### Task
According to the text on credit utilization, what does the FICO algorithm do with utilization percents?

### Text for analysis

I am pretty sure you are referring to the front end summary page of whatever credit monitoring service (CMS) that you have. It is true that some of these summary pages will round percents to the nearest integer, and thus a utilization of 0.4% (for example) will be rendered as 0%. But the summary page on another CMS might display that as "< 1%" rather than 0%, and still others will round all percents up.
This last approach is what the actual FICO algorithm on the back end actually does. It rounds all percents up. Thus if a person has a utilization of 9.002%, FICO views that as 10%.
Knowing how a FICO alogorithm actually works is important, because the CMS summary page will often display your report info in a way counter to how the credit score the CMS also provides was generated.
Any non-zero reported balance (even $1) by definition is not 0% utilization, so it's not scored as 0% utilization by the FICO algorithm.

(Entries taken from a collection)
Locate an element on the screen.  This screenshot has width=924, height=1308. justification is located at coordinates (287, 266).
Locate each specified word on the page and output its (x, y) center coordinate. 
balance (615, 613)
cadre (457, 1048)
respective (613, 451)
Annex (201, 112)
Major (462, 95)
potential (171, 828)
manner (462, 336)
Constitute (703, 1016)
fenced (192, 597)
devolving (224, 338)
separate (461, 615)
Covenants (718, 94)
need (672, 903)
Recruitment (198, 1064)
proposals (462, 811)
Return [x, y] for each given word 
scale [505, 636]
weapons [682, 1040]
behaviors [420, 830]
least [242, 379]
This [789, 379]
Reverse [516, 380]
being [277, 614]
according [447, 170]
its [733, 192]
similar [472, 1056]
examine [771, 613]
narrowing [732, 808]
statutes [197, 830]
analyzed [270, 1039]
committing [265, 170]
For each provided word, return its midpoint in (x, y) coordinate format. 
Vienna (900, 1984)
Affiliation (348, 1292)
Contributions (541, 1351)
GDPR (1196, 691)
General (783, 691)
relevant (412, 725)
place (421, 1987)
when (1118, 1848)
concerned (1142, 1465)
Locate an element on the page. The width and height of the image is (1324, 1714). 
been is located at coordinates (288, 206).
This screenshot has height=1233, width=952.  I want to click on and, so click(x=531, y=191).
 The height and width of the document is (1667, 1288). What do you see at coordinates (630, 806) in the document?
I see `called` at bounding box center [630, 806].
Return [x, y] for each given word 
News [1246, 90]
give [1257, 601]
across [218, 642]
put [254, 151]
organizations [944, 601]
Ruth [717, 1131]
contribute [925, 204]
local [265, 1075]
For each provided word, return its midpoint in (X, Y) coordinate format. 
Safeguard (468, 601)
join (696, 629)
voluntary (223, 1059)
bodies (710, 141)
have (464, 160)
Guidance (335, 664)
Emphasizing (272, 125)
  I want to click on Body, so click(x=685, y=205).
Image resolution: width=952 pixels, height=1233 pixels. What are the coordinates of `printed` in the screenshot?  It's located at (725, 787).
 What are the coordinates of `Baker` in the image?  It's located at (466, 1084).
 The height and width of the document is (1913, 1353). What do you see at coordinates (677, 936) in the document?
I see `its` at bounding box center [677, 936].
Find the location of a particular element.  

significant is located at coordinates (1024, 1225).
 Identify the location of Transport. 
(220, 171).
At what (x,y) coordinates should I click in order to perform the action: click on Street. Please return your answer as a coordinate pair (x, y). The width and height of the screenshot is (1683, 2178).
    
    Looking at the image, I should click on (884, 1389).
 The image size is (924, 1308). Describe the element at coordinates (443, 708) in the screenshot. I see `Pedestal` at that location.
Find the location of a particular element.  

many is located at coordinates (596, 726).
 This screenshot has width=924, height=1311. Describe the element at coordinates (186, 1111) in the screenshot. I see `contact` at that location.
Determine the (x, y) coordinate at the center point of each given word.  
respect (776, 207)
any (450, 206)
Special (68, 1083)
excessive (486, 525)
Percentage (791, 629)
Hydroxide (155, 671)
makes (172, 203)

### Written answer
It rounds all percents up.